Required work
Put every line of the material below into a numbered list, skipping blank lines. Leave the pictures out of your answer.

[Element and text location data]
++++++

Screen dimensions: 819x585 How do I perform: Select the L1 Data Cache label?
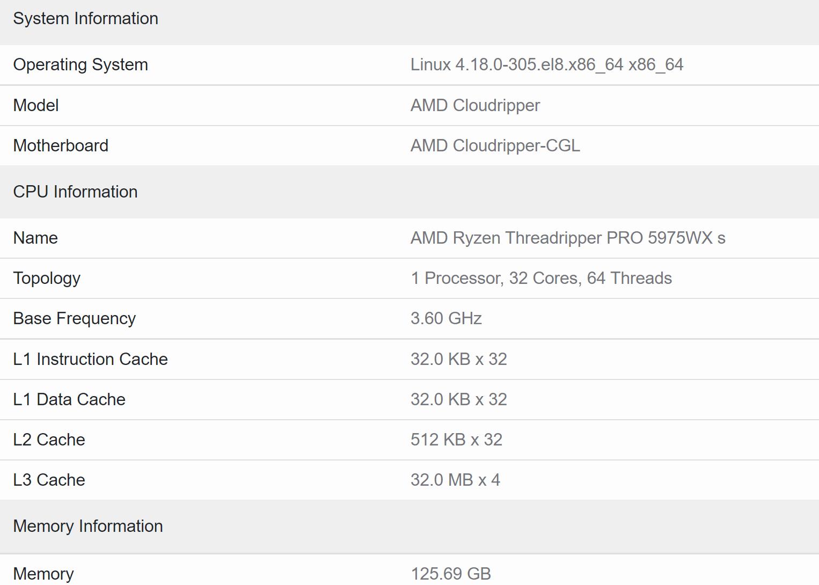pyautogui.click(x=69, y=399)
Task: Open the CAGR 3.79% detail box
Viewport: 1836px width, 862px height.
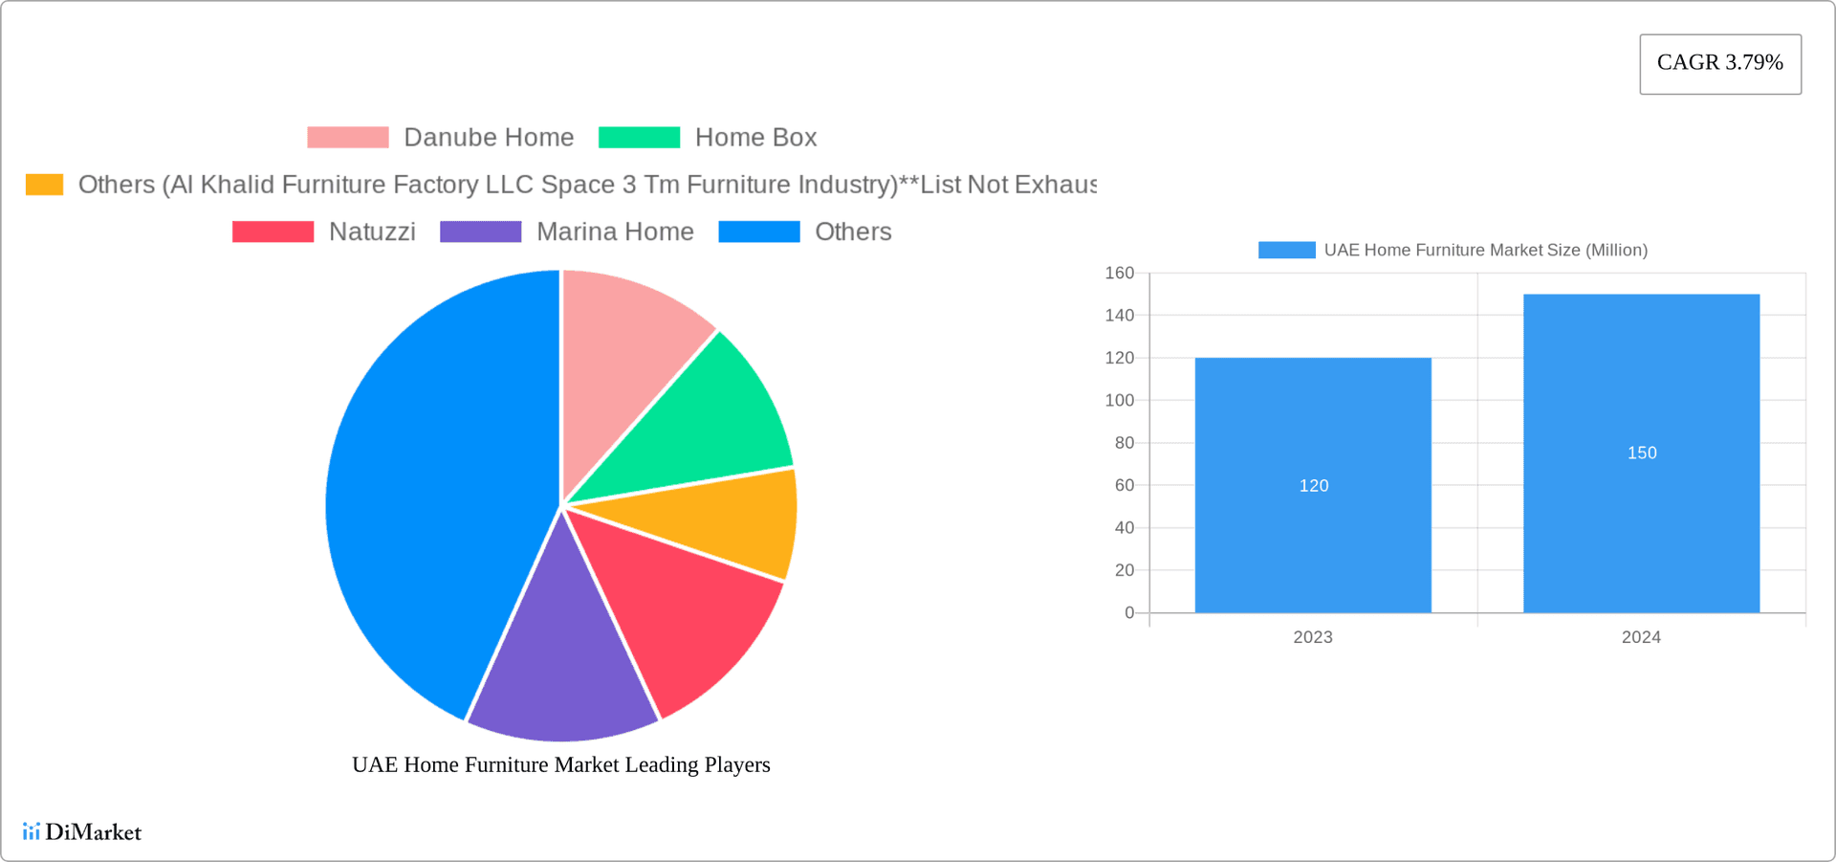Action: point(1720,63)
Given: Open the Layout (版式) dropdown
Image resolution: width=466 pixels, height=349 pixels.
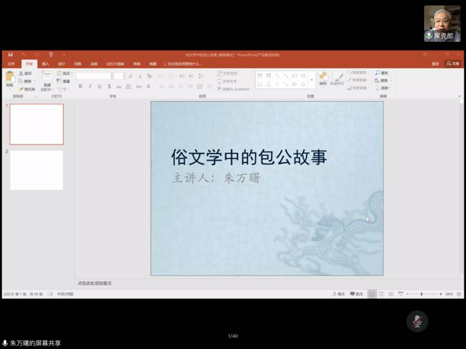Looking at the screenshot, I should pos(65,73).
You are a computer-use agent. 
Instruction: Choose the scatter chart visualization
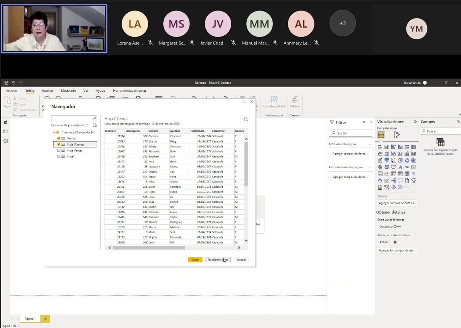pyautogui.click(x=394, y=159)
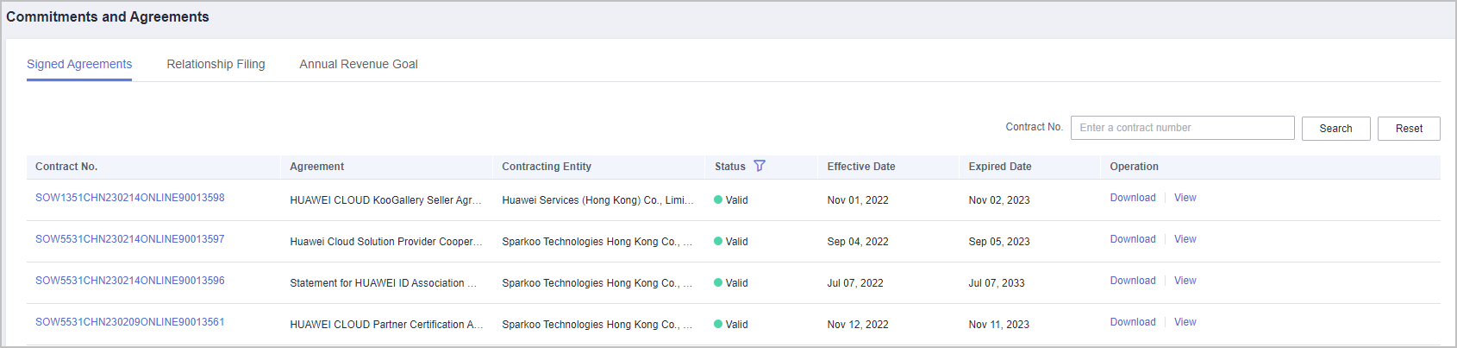Download the KooGallery Seller agreement

point(1132,198)
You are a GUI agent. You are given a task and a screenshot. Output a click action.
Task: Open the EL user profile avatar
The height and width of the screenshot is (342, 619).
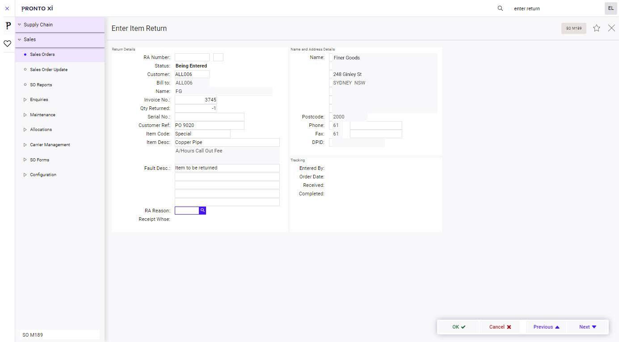611,8
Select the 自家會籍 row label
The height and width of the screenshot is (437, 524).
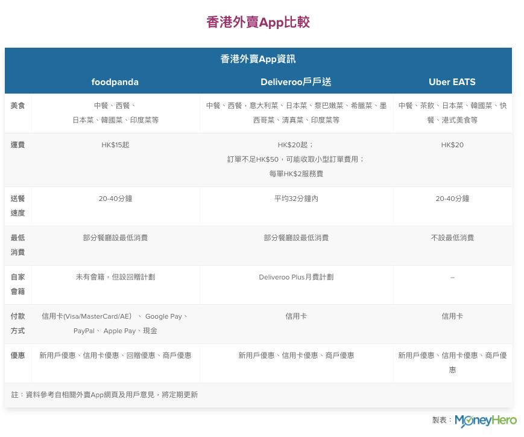coord(17,284)
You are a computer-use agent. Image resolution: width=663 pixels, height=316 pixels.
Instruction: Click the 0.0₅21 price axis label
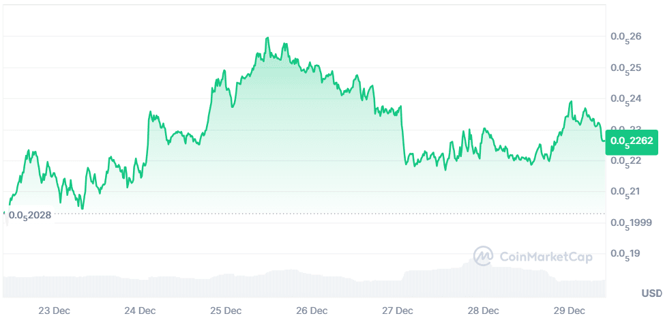click(x=625, y=192)
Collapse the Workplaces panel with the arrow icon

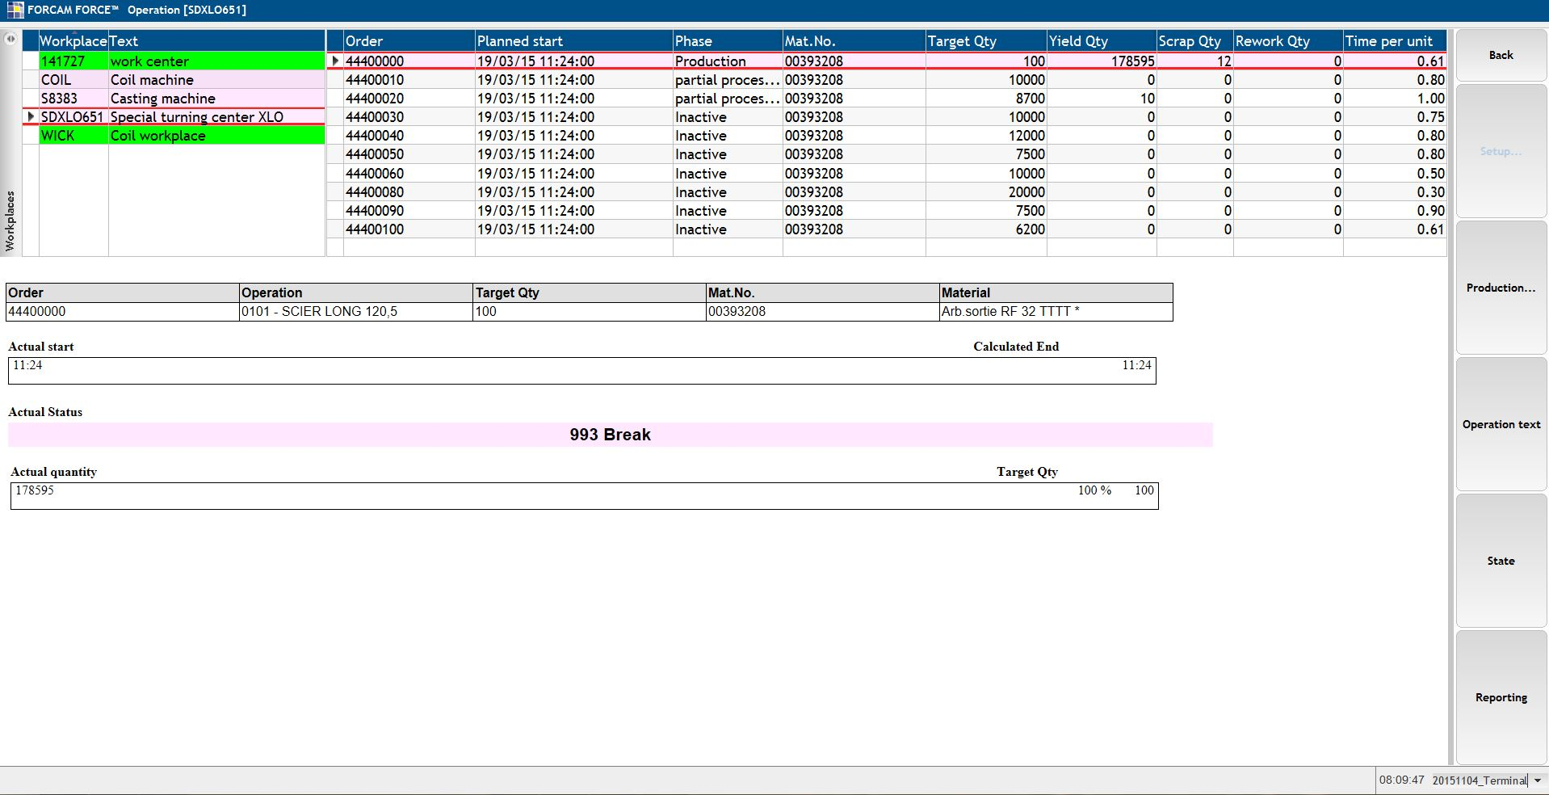pos(10,39)
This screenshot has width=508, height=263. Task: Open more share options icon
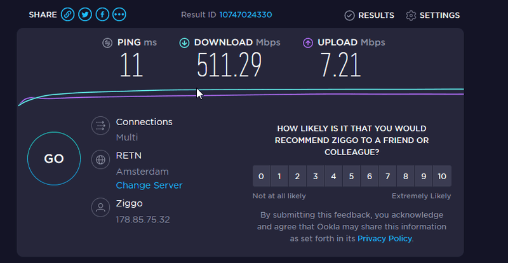119,15
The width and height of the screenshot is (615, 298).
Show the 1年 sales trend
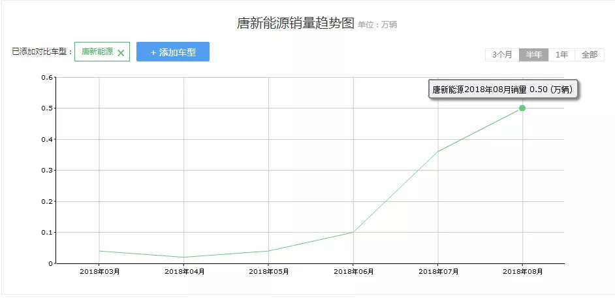click(x=561, y=55)
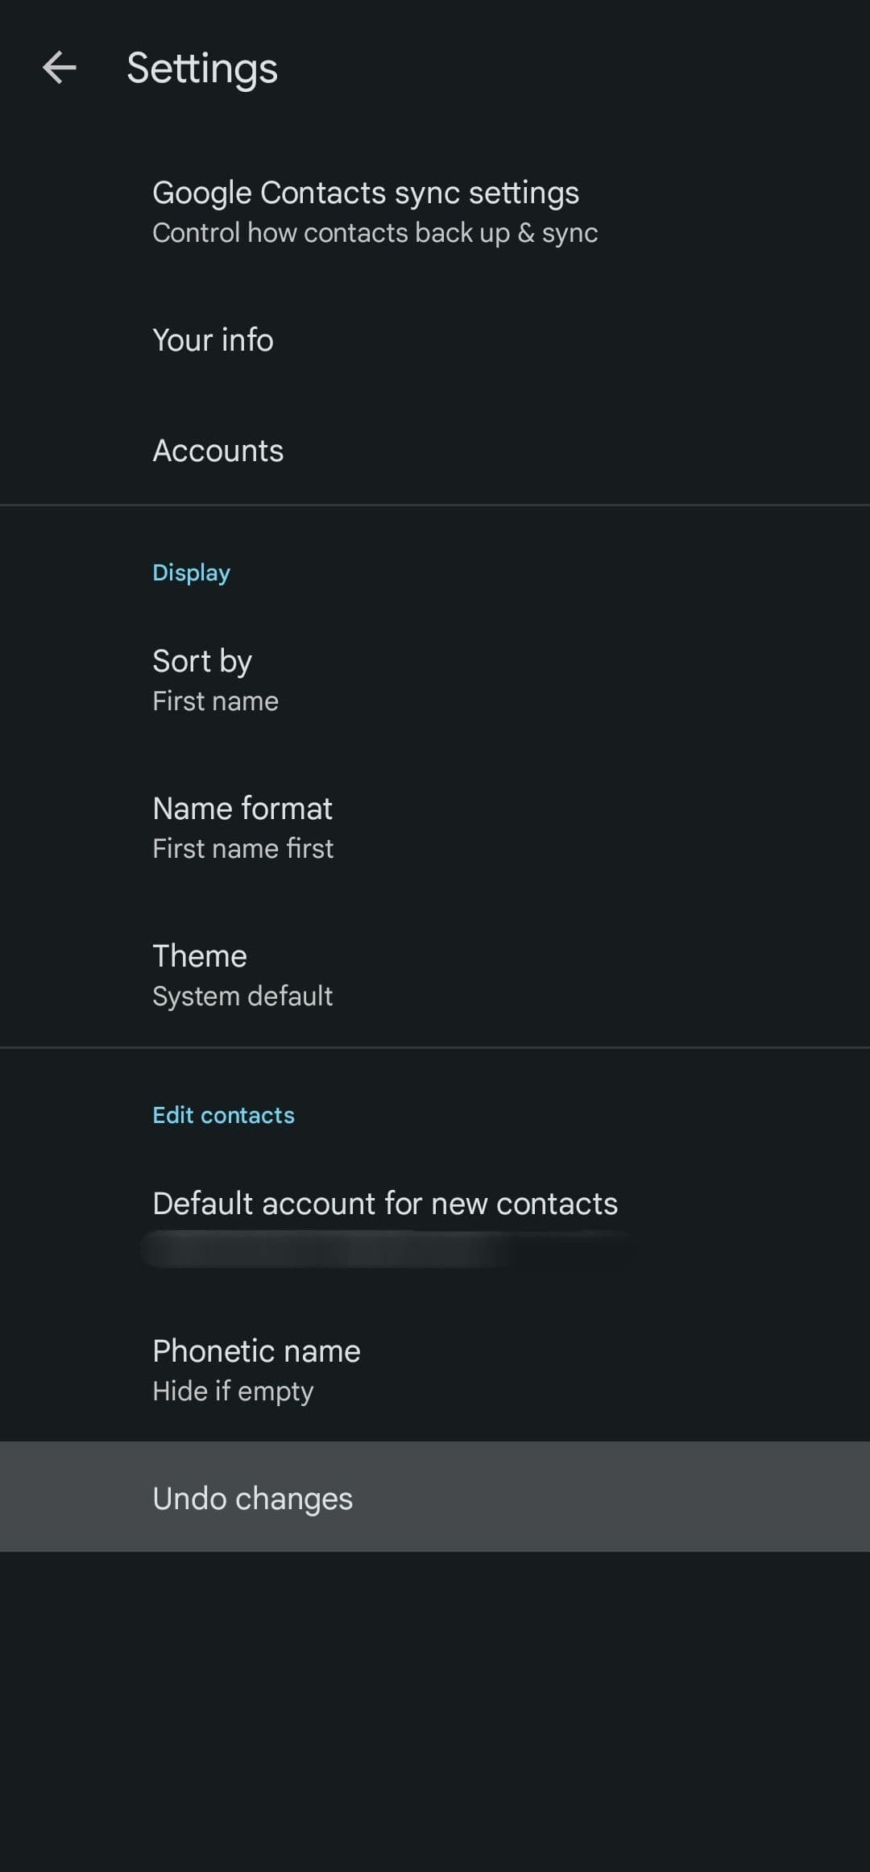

++++++

Complete output
1. Screen dimensions: 819x585 How do I perform: Select the L1 Data Cache label?
2. pyautogui.click(x=69, y=399)
3. Task: Open the CAGR 3.79% detail box
4. Viewport: 1836px width, 862px height.
5. Action: point(1720,63)
6. Given: Open the Layout (版式) dropdown
7. Image resolution: width=466 pixels, height=349 pixels.
8. Looking at the screenshot, I should pos(65,73).
9. You are a computer-use agent. 
10. Instruction: Choose the scatter chart visualization
11. pyautogui.click(x=394, y=159)
12. Download the KooGallery Seller agreement
13. point(1132,198)
14. You are a GUI agent. You are given a task and a screenshot. Output a click action.
15. Task: Open the EL user profile avatar
16. The height and width of the screenshot is (342, 619).
17. 611,8
18. Select the 自家會籍 row label
19. The height and width of the screenshot is (437, 524).
20. coord(17,284)
21. You are a computer-use agent. Image resolution: width=663 pixels, height=316 pixels.
22. Instruction: Click the 0.0₅21 price axis label
23. click(x=625, y=192)
24. Collapse the Workplaces panel with the arrow icon
25. pos(10,39)
26. This screenshot has width=508, height=263. Task: Open more share options icon
27. 119,15
28. The width and height of the screenshot is (615, 298).
29. Show the 1年 sales trend
30. click(x=561, y=55)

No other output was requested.